A new biotech started by Dr David Lewellyn and Dr Joe Illingworth, who met at Oxford’s Jenner Institute – now famous for developing the Oxford COVID-19 vaccine, are pioneering the development of novel therapeutics to treat the world’s most critical inflammatory diseases, a class of disease that accounts for more than 50% of deaths worldwide.
DJS Antibodies’ “revolutionary” antibody discovery platform HEPTAD sets them apart from the crowd, they say.
It was developed to overcome the challenges associated with discovering therapeutic-quality antibodies for G-protein coupled receptors or GPCRs, the largest and most diverse group of membrane receptors.
These protein receptors act like the “eyes and ears” for individual cells making them an ideal drug target for various inflammatory diseases.
Using their technology, DJS has discovered antibodies against targets that have been, to date, intractable to drug discovery.
“The good thing about antibody drugs”, said David, “is that they are ideal for long-term chronic diseases, as the beneficial treatment effects can last for several weeks from a single shot, and they generally have fewer side effects than small molecule drugs due their high specificity”. In fact, so much so that the monoclonal antibody industry is now worth $100 billion worldwide.

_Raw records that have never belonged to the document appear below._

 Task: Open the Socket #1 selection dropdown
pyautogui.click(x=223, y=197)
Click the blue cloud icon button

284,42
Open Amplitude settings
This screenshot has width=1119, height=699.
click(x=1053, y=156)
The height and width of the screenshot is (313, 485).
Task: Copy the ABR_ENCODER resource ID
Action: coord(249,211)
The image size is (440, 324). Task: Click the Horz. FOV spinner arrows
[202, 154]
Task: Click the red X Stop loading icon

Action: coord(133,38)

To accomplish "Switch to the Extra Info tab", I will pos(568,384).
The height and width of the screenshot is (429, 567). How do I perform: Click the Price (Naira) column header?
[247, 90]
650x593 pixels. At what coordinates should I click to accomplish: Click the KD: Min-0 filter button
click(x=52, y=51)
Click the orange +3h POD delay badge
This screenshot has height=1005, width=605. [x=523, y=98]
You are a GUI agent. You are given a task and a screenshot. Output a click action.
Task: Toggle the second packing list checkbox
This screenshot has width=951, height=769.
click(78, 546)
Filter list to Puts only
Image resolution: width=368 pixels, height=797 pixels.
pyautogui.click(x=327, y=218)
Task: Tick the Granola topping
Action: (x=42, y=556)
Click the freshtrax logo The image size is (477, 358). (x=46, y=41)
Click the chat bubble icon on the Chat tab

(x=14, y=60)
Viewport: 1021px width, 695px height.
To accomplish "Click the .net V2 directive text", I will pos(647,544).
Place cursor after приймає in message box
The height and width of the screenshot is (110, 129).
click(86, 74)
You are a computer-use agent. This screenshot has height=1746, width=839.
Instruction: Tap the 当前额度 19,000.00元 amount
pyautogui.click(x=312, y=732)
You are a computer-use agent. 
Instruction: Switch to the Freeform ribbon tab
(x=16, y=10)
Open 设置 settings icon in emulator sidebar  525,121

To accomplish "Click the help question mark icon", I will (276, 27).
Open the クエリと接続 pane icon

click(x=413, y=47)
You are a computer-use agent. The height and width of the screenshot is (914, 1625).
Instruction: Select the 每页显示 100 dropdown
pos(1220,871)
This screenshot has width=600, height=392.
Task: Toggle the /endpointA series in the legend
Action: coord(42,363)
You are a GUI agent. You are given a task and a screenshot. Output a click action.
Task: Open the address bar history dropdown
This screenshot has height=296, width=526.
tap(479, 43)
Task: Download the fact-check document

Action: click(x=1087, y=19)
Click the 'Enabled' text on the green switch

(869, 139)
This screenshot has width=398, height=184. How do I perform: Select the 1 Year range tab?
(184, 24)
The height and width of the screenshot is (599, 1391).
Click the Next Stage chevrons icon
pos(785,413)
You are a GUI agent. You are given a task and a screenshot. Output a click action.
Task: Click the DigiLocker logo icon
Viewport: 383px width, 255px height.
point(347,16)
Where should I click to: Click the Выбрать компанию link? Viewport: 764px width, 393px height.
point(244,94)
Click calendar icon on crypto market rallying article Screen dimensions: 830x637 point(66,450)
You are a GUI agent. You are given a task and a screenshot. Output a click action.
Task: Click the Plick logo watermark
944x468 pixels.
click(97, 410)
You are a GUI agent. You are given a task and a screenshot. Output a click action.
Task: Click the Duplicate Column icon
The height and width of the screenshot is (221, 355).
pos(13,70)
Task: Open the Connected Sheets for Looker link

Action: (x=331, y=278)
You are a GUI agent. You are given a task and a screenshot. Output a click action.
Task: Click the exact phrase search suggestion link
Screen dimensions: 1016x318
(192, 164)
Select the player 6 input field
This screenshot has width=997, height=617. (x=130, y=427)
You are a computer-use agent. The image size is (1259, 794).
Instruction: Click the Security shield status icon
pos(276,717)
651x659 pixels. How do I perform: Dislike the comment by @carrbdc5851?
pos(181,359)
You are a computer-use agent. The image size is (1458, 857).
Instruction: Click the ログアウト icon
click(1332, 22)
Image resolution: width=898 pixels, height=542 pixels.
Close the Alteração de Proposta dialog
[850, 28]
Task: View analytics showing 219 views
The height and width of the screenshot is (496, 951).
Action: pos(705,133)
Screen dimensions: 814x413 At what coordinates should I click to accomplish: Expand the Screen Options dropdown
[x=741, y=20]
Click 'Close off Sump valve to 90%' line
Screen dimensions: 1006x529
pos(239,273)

Their lead project targets a validated GPCR for the treatment of diabetic kidney disease – a long-term condition that causes the irreversible loss of kidney function and a problem for about 40. per cent of patients with diabetes. They are also working on a programme that is producing novel biological insights into myeloid cell inflammatory diseases like vasculitis and inflammatory skin conditions, as well as being really exciting as a potential cancer therapy.
“We’re working on cool immunology, but it’s making sure that we apply the exciting science to the right problem that will determine our success”, says David.
Chief Executive David and Joe, Chief Scientific Officer, often talked about starting their own company. It was funding from Johnson & Johnson Innovation after being noticed at a business plan competition that got them started but discovering life-changing medicines is only for the stronghearted. The budget was so tight that they prepared their initial experiment in their bedrooms, rented a bench at Heyford Park Innovation Centre, near Bicester, and worked round the clock for a year to get the results. It was worth it as seed round funding from the newly-formed Oxford Sciences Innovation followed and then a cool £6 million of venture capital from the likes of Amgen Ventures, LifeArc, and Sedgwick Yard, which meant they could set up their own labs at the Wood Centre for Innovation.